*TASK*: I would like each line of the data that holds the word "player" copied out.

*PROVIDED RECORDS*:

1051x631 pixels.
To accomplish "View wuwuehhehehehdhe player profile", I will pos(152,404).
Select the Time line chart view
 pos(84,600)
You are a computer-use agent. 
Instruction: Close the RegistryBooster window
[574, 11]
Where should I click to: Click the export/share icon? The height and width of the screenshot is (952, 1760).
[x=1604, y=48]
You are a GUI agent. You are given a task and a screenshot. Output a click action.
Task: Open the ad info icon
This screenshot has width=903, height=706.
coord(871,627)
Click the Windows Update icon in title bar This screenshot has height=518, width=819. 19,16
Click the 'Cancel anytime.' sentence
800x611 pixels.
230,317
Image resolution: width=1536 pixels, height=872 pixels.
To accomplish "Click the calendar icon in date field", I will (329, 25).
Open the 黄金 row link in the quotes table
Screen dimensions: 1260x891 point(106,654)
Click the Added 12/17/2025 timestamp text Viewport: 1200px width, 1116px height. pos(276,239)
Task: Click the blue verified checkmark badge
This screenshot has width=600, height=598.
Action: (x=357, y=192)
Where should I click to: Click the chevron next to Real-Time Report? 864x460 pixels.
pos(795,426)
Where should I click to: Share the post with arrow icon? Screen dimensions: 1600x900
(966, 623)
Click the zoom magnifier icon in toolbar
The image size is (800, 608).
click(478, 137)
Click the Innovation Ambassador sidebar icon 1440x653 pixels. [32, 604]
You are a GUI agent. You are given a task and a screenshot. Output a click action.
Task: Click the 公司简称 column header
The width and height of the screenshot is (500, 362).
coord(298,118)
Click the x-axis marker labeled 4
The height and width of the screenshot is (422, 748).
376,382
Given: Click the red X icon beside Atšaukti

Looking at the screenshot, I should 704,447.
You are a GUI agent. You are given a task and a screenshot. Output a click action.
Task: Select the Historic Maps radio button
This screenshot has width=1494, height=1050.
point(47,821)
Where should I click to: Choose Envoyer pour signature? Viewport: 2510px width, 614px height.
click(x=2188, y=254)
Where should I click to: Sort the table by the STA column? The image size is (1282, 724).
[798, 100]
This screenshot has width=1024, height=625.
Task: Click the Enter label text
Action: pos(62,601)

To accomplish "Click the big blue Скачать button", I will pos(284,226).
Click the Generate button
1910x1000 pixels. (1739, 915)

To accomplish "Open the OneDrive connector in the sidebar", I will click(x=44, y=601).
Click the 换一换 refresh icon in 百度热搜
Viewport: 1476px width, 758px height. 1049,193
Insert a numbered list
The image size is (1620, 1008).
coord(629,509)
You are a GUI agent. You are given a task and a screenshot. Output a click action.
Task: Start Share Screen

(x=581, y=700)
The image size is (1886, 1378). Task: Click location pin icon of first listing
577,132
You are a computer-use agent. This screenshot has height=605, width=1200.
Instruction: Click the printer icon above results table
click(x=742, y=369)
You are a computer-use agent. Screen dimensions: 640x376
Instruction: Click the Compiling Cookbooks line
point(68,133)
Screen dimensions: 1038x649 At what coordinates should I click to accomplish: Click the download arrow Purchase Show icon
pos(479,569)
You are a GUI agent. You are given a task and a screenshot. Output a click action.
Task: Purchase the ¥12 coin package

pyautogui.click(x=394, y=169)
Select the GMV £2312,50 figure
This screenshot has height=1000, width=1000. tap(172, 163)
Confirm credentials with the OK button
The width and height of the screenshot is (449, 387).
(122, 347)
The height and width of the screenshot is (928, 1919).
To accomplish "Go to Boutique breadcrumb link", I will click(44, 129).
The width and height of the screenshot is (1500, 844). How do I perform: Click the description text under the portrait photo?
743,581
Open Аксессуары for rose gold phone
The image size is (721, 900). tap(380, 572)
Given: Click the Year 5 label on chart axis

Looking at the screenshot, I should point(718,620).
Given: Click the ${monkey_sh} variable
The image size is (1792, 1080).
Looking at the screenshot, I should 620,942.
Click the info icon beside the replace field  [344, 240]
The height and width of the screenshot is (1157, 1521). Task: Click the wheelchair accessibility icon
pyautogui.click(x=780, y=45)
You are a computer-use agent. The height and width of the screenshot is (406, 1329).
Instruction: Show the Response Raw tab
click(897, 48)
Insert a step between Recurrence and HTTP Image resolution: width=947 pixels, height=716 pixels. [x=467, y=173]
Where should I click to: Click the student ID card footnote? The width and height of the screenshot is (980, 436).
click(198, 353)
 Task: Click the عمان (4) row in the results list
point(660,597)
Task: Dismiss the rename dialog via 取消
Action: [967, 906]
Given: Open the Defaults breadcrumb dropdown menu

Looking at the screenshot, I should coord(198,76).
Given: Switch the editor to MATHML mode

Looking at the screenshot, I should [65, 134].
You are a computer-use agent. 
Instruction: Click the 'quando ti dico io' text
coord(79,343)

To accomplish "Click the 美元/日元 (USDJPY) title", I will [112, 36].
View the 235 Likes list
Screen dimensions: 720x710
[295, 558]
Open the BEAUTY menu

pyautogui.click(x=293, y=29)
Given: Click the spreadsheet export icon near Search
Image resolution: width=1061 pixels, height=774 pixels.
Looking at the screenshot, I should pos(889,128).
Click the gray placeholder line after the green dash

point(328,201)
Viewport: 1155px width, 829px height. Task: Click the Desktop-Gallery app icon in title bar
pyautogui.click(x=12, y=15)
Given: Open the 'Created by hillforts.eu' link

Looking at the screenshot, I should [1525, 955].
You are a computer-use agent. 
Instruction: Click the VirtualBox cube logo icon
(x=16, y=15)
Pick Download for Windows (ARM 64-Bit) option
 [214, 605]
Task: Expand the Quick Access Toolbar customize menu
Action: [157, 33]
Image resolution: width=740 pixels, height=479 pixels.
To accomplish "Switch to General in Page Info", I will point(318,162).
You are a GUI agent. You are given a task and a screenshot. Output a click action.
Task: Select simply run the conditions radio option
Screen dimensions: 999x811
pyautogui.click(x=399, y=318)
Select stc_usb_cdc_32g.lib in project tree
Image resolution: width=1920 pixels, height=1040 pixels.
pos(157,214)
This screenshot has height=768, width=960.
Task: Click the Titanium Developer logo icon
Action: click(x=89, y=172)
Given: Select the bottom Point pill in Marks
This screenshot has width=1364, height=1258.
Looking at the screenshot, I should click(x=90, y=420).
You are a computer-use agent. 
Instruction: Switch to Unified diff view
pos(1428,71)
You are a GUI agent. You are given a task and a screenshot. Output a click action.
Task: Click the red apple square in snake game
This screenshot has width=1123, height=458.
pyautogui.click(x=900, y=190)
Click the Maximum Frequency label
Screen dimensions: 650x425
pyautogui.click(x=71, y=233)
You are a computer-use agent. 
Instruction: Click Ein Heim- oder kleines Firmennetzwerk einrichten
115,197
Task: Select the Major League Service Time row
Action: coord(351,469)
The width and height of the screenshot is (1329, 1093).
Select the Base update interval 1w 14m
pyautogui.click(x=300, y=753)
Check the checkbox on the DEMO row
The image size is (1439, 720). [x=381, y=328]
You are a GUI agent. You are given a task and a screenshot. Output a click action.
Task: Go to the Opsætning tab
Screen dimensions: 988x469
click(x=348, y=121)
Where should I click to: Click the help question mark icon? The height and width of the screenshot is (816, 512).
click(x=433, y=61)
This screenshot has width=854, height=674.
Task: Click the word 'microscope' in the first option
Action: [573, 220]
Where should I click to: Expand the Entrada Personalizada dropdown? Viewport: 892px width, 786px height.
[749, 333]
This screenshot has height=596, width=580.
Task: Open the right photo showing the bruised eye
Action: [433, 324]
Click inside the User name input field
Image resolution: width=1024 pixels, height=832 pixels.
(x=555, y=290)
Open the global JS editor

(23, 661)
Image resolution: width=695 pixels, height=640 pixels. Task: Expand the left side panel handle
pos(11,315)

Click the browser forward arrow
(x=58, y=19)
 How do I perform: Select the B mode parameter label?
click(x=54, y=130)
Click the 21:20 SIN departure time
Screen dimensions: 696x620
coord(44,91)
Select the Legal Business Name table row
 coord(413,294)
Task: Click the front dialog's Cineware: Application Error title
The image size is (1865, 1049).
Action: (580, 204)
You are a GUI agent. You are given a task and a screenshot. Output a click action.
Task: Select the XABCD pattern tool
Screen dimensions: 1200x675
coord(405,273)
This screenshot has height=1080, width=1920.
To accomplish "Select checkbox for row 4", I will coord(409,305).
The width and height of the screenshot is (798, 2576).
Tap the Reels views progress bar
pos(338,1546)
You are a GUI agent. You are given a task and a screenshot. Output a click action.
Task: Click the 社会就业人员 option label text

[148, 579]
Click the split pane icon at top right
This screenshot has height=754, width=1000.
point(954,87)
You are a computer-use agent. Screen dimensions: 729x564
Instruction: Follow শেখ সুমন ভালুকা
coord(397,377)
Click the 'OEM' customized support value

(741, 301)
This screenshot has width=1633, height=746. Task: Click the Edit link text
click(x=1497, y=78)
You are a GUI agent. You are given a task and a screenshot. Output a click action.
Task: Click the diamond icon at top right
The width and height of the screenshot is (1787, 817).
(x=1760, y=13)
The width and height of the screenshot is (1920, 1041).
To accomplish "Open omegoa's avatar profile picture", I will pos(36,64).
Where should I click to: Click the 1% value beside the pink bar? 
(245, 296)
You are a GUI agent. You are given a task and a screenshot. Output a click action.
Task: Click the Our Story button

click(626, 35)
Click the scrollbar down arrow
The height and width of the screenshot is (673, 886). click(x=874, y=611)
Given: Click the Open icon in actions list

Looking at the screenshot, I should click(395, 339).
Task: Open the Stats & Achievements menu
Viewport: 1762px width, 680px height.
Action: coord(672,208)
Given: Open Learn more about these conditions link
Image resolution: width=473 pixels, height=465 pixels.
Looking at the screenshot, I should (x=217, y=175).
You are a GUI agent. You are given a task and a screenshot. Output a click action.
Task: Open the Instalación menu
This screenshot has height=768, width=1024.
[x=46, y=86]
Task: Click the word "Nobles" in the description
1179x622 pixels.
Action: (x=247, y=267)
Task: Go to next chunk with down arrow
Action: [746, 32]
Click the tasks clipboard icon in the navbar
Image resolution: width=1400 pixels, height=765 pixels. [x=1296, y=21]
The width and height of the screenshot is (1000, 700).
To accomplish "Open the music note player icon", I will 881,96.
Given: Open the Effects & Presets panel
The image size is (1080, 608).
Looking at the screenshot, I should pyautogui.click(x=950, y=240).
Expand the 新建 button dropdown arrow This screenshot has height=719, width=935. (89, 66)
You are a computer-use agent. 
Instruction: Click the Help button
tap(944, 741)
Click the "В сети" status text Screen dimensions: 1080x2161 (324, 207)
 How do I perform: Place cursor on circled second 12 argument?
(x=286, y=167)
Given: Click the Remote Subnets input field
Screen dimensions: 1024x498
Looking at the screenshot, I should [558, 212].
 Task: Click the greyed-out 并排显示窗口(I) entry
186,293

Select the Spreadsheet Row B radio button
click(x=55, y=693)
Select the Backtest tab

*RESPONSE TO THIS EXERCISE*:
To accomplish "View wuwuehhehehehdhe player profile", I will pos(152,404).
To accomplish "Open the music note player icon", I will 881,96.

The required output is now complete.